Eating all the things and not feeling bad....yet
- Shawna Sovie
- Jul 25, 2016
- 2 min read
I understand eating healthy. The 5 food groups, eating smaller portions, exercise more than you consume. But happiness to me...is gorging on "naughty foods" and not feeling horrible about it until weeks later!
This weekend we made a batch of brownies..those bad boys...goneeee as of last night. Saturday night, we had a whole loaf of garlic bread for dinner. Was it worth it? Hells yes it was. I'm crampy and feel horrible....those foods are bad news bears and made me feel wonderful.
I'm not going to go online and lie to myself and others and say when I eat a salad for dinner I feel super duper and blessed. I feel like a rabbit and sometimes this rabbit needs her a shit ton of brownies and bread.
Will I whine and cry about eating large portions of these foods in a week? Absolutely I will. And when I tell you I feel fat and ugly in a few weeks you can say "GIRL you ate like 5-7 pieces of garlic bread and half a tin of brownies....go work out for a year". I'm fine with that.
But one thing I do know is that I'm healthy for the most part. Yes I have a few rolls I don't really care for. But I eat lots of raw veggies, I love me some fruit, I dig avocado like its a chocolate bar. I feel like you need to treat yourself sometimes. You should go get some sangria and flat bread if you want. Get that giant poutine. Then deal with it after!
I know I want to lose weight, but I know its not going to happen over night and I'll do it on my own time.

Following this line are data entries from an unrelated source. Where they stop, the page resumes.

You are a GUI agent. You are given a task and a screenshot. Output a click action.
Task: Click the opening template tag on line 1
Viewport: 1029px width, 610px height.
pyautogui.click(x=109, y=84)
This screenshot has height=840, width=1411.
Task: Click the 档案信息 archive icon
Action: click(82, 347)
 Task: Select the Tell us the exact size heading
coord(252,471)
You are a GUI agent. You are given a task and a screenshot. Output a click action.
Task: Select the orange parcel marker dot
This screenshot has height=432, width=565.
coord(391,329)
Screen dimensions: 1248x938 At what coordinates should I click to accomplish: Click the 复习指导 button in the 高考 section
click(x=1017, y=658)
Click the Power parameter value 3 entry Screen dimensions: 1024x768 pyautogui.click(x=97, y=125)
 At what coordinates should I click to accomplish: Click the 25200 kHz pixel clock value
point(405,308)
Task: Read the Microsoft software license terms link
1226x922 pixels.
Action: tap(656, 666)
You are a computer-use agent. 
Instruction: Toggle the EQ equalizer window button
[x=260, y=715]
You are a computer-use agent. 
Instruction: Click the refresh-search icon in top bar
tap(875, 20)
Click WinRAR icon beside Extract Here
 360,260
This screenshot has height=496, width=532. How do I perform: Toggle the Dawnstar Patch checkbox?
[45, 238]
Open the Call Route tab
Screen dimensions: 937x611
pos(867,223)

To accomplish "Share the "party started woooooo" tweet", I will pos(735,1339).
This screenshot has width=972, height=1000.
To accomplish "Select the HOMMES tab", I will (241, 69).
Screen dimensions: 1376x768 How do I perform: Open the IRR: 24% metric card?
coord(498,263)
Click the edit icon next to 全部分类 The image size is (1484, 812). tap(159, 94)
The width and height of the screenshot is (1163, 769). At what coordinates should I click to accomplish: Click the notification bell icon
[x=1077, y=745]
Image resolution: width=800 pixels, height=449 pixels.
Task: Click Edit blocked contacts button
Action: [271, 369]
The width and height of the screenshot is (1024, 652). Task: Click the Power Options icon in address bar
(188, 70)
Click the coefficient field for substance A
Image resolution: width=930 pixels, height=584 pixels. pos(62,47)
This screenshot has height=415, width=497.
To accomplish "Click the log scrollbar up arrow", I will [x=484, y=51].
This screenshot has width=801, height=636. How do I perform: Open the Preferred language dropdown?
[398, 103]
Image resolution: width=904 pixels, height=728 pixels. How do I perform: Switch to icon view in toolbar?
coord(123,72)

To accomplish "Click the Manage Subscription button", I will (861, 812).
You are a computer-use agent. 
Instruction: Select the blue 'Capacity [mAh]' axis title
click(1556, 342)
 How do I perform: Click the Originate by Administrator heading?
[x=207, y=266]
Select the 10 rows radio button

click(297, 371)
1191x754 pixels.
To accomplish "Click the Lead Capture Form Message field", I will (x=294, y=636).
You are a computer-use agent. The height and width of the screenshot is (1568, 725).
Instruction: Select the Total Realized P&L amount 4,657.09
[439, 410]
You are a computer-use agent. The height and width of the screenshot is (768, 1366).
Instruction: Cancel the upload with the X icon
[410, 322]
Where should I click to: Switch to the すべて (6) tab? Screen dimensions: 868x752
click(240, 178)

I watched this video this morning and a few things she says are things I'm thinking to myself often. Now, she's gained weight because of her battles with an eating disorder. That's a little different from myself BUT this line is kind of how I feel a lot of the time "I don't feel like I love my body yet, but I feel like it's OK, and that's progress for me."
Some days I look in the mirror and think "damn girl you look fly as hell today" other days I point out my flaws. Right now I just want to dress the body I have now, enjoy weekends where I eat horribly and love the company I have.